PITTSFIELD — With the dust settling from the Democratic primary races for state House and Senate, independent 3rd District House candidate Christopher Connell and Republican Senate candidate Christine Canning are gearing up for the final push to the Nov. 8 election.
Connell, a Pittsfield city councilor, is challenging incumbent Rep. Tricia Farley-Bouvier, D-Pittsfield in that race, and Canning, of Lanesborough, is facing Democratic primary winner Adam Hinds of Pittsfield for the Senate seat being vacated by Sen. Ben Downing.
Canning has expressed frustration at feeling somewhat left out during the primary campaign season, when she was unopposed for the GOP nomination and Democratic races hogged the spotlight.
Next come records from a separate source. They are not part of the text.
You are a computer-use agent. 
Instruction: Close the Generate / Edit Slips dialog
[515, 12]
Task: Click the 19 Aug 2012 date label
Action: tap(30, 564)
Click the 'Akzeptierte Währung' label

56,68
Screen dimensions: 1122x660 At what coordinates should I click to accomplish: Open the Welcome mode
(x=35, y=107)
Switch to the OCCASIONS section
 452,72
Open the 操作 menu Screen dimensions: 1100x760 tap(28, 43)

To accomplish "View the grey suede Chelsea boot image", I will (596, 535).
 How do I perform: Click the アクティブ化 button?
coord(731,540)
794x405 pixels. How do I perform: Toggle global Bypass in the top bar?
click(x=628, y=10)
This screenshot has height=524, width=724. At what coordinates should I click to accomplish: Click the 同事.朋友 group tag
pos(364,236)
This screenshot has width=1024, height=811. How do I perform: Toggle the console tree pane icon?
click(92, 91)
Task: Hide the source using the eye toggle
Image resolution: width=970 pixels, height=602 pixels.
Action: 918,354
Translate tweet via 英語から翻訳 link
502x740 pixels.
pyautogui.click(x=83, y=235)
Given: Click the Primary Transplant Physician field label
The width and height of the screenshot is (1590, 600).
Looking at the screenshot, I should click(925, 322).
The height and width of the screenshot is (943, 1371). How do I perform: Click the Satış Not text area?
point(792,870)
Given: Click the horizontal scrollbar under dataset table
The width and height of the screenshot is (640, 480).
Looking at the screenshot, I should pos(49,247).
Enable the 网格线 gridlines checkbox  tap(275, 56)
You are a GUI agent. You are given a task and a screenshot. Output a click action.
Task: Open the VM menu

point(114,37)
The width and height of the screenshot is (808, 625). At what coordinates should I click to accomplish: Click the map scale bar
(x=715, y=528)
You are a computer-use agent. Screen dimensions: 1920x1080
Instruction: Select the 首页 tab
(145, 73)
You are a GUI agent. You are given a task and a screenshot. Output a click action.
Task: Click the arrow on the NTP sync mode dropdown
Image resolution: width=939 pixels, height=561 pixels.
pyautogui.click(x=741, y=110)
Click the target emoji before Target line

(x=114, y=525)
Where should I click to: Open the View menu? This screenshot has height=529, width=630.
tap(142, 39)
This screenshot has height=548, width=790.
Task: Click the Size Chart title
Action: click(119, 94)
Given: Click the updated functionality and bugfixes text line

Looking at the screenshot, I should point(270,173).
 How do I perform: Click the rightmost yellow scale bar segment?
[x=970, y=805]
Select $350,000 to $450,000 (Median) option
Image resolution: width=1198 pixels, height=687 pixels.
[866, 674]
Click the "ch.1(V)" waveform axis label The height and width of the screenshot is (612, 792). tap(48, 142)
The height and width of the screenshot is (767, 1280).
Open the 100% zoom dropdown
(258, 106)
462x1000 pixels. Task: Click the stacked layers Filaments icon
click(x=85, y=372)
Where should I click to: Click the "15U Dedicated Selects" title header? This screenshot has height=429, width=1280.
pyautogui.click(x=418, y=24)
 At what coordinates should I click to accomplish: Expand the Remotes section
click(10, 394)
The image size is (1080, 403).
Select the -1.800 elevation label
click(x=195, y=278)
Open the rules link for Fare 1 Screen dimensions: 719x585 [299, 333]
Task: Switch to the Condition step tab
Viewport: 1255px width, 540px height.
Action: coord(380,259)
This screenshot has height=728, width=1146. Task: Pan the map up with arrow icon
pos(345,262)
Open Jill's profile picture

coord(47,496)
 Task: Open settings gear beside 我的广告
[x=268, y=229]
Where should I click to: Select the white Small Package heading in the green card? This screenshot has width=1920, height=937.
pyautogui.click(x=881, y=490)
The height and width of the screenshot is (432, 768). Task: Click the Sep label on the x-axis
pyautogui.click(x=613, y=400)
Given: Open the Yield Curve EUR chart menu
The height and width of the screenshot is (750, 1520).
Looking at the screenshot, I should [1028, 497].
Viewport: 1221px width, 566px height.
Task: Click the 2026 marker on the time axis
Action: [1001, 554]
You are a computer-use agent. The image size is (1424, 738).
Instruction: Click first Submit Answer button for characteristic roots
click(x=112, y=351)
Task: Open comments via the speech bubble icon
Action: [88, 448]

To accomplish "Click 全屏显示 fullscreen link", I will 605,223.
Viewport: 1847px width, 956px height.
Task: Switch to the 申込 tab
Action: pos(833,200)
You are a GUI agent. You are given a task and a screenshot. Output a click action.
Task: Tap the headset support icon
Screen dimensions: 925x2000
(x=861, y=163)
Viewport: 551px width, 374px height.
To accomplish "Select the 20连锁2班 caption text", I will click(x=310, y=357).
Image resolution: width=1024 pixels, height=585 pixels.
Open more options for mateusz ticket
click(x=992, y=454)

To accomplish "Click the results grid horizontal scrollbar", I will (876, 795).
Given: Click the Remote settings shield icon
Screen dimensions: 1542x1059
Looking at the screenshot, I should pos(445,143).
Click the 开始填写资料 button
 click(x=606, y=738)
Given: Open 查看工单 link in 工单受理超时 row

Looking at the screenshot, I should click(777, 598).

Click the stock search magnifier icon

But she kept busy meeting with small groups, public officials and individuals around the 52-community Senate district to explain her self-described "moderate views" and lack of a hardline philosophical bent on issues.
The Republican nominee acknowledged she faces a "David and Goliath" situation in running against the Democrat Hinds, who she said already is outspending her by more than 10 to 1. Her expenditures to date are around $3,400, she said.
"Personally, I think it's a machine," she said of the Democrats supporting Hinds. "I don't believe in machines."
Canning said she will instead count on the support she's found among voters from across the political spectrum, which she attributed to her practical approach to solving problems by searching for the best and most efficient solutions.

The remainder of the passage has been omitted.